Idolatry - Page 81/178

After his departure less was known, than before of how things went on behind the brick wall. The gateway was filled in with masonry. No one was ever seen entering the enclosure or leaving it; though it was supposed that, somehow or other, communication was occasionally had with the outside world. As knowledge dwindled, legend grew, and wild were the tales told of the invisible Doctor and his foster-son. In his youth, the former had been suspected of simple witchcraft, but he was not let off so easily now. Manetho was first dubbed a genie whom the Doctor had brought out of Egypt. Afterwards it was hinted that these two worthies were in fact one and the same demon, who by some infernal jugglery was able to appear twain during the daytime, but resumed his proper shape at night, and cut up all manner of unholy capers.

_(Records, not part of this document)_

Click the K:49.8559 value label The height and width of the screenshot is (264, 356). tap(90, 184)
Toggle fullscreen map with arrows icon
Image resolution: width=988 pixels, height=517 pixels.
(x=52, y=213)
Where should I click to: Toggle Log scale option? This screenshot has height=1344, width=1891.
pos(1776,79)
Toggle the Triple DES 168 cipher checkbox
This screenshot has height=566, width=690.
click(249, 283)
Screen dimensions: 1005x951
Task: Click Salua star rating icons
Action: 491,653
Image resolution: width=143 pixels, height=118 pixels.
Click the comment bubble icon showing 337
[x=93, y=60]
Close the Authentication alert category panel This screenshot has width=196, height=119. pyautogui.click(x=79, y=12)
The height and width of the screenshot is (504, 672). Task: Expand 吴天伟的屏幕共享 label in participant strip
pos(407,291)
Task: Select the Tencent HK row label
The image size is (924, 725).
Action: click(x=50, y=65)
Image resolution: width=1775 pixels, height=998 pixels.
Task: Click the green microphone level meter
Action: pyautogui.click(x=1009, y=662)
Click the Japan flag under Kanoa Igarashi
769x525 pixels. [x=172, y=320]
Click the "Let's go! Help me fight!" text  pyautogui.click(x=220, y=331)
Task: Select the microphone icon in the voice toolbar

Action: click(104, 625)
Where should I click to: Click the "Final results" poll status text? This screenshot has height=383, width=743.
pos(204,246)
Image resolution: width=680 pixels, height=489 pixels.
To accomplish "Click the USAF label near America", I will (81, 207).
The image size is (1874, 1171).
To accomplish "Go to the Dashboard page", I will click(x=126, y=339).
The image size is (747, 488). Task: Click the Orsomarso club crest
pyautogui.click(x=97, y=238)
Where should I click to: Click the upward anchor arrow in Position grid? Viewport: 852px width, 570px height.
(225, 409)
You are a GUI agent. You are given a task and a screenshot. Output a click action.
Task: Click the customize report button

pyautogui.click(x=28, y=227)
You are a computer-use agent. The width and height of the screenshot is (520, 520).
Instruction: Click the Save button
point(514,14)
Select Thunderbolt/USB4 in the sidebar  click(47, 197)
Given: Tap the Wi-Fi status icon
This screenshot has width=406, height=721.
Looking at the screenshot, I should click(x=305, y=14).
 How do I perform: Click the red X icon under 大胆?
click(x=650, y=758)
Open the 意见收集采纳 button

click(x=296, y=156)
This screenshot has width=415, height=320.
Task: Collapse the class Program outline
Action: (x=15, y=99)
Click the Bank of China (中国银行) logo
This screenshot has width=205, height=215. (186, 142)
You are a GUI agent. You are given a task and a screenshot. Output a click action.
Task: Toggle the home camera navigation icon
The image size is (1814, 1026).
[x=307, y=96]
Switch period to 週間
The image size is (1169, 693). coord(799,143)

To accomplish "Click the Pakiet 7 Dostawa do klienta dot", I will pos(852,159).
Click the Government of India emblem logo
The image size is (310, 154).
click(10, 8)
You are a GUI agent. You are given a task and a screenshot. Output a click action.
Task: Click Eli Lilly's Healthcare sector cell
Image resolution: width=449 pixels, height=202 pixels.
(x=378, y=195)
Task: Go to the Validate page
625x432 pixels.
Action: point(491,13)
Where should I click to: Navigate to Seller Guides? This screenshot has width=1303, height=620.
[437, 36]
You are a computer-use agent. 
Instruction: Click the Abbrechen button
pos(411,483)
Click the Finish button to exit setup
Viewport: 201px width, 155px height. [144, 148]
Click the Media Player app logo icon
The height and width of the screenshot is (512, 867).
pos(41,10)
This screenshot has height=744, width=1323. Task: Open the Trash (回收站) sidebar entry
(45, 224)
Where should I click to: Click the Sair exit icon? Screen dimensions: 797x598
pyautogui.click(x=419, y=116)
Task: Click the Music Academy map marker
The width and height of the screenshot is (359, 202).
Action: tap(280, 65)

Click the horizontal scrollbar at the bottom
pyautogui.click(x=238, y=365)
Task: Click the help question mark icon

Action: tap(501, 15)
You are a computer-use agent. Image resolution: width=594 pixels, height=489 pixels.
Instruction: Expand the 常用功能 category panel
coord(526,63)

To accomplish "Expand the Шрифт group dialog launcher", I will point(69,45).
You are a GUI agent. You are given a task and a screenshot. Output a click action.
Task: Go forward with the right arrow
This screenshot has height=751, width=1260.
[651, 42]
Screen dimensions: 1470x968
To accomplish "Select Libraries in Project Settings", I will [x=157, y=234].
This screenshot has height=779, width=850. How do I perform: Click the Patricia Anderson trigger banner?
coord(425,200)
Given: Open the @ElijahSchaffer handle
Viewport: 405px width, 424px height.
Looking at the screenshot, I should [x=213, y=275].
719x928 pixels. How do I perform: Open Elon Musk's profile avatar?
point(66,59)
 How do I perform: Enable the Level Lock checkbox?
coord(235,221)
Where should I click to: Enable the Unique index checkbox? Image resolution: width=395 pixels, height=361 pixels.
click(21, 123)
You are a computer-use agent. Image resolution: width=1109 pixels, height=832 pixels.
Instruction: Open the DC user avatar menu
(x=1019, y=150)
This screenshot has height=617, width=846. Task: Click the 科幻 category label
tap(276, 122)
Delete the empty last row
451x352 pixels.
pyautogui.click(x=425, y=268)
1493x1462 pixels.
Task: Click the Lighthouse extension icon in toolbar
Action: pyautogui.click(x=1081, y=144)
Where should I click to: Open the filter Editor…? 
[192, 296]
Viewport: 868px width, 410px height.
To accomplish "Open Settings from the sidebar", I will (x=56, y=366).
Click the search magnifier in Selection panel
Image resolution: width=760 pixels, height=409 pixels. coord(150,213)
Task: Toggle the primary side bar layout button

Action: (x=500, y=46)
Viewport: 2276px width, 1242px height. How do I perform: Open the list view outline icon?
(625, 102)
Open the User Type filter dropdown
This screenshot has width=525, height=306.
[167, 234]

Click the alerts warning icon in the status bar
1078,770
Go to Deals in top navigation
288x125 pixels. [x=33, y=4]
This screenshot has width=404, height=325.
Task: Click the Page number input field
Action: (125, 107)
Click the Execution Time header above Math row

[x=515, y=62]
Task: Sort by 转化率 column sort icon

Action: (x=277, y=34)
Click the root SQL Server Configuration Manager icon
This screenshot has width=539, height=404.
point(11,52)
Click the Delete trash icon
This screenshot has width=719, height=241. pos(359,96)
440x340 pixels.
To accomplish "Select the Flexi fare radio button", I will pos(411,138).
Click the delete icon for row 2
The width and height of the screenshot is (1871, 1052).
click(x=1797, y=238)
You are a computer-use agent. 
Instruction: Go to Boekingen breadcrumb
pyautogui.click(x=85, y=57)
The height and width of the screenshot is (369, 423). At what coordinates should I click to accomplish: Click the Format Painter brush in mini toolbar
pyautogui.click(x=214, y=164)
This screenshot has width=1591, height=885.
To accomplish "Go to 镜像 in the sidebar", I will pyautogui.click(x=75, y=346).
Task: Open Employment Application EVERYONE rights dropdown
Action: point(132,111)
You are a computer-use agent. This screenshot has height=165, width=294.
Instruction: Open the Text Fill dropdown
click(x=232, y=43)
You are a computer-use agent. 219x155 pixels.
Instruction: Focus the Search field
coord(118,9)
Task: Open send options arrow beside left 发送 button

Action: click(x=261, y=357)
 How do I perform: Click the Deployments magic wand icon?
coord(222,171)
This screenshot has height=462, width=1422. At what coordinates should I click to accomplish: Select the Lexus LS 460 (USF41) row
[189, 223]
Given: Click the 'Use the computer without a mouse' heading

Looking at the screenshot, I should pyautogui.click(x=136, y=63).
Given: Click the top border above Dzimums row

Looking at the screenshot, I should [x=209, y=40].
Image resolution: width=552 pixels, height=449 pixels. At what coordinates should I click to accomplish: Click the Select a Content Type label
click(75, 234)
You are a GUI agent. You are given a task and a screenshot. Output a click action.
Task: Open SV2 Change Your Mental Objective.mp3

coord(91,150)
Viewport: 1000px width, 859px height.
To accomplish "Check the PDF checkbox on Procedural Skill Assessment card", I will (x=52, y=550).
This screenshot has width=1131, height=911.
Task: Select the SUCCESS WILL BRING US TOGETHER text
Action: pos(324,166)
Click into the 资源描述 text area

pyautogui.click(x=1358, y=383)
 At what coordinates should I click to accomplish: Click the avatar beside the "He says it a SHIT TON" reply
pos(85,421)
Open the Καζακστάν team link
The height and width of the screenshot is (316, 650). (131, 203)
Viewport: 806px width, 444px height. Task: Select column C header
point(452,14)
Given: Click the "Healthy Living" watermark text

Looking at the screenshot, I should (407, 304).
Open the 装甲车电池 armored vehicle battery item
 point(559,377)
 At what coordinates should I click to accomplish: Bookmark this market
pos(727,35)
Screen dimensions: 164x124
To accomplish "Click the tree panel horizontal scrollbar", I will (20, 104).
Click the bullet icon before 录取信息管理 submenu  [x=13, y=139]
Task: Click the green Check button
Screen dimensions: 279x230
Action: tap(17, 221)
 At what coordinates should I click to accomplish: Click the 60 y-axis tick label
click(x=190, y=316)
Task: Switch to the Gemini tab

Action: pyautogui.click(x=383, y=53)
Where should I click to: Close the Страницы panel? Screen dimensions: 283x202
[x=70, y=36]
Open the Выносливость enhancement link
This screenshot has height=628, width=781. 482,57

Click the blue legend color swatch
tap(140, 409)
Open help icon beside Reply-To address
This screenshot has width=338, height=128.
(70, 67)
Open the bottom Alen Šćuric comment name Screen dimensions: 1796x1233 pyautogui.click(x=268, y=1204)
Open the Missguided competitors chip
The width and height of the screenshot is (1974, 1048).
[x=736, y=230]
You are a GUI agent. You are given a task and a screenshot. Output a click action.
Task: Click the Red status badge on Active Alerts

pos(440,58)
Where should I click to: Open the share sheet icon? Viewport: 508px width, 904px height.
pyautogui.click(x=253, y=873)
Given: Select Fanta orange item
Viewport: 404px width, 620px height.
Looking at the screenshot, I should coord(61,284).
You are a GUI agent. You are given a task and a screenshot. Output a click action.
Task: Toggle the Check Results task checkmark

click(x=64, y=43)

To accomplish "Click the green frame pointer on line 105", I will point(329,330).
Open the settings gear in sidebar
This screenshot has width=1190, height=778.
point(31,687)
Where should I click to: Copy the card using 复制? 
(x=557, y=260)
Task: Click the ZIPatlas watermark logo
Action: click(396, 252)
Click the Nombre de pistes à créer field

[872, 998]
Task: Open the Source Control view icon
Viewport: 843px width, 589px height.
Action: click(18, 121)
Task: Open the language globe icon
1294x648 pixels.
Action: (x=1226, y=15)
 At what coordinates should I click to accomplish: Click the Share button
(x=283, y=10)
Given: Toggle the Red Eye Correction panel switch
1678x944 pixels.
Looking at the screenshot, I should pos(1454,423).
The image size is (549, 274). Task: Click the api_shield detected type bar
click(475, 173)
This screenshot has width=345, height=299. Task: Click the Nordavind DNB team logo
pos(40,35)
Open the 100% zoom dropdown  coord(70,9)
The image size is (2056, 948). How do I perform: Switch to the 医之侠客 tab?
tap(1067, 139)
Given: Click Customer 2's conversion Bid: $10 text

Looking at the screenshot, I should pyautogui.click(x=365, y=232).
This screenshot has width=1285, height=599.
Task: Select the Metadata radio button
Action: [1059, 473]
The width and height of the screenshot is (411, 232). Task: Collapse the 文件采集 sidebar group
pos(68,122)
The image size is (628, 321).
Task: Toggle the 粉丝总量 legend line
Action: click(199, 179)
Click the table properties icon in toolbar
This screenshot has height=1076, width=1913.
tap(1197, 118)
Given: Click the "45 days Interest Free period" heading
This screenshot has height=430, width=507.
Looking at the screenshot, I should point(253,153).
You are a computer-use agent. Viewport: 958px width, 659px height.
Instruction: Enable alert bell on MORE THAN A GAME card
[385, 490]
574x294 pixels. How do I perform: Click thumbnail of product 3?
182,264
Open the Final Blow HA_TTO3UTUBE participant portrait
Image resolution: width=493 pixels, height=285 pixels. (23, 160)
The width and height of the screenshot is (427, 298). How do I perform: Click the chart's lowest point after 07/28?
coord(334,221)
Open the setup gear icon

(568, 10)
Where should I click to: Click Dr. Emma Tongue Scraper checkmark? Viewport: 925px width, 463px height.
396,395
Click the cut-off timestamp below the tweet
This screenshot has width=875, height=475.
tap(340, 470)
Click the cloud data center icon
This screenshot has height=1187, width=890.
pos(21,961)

By another version, Doctor Glyphic died in Egypt, not before bargaining with the Prince of Darkness that his body should return home in charge of a condemned soul under the guise of Manetho. During the day, affirmed these theorists, the body was inspired by the soul with phantom life; but became a mummy at night, when the condemned soul suffered torments till morning. With sunrise the ghastly drama began anew. This state of things must continue until the sun shone all night long within the brick wall enclosure.

A third, more moderate account is that to which we have already listened from Charon's lips. And he perhaps built on a broader basis of truth than did the other yarn-spinners. But under whatever form the legend appeared, there was always mingled with it a vaguely mysterious whisper relating to the alleged presence in the Doctor's Den (so the enclosure was nicknamed) of an apparition in female form. What or whence she was no one pretended soberly to conjecture. Even her personal aspect was the subject of vehement dispute; some maintaining her to be of more than human beauty, while others swore by their heads that she was so hideous fire would not burn her! These damned her for a malignant witch; those upheld her as a heavenly angel, urged by love divine to expiate, through voluntary suffering, the nameless crimes of the demoniac Doctor. But unless the redemption were effected within a certain time, she must be swallowed up with him in common destruction. Were the how and wherefore of these alternatives called in question, the answer was a wise shake of the head!

The gentle reader will believe no one of the fantastic legends here recorded; possibly they were not believed by their very fabricators. They are useful only as tending to show the moral atmosphere of the house and its occupants. There is sometimes a subtile symbolic element inwoven with such tales, which--though not the truth--helps us to apprehend the truth when we come to know it. Moreover, the fanciful parts of history are to the facts as clouds to a landscape; a picture is incomplete without them; they aid in bringing out the distances, and cast lights and shadows over tracts else harsh and bare.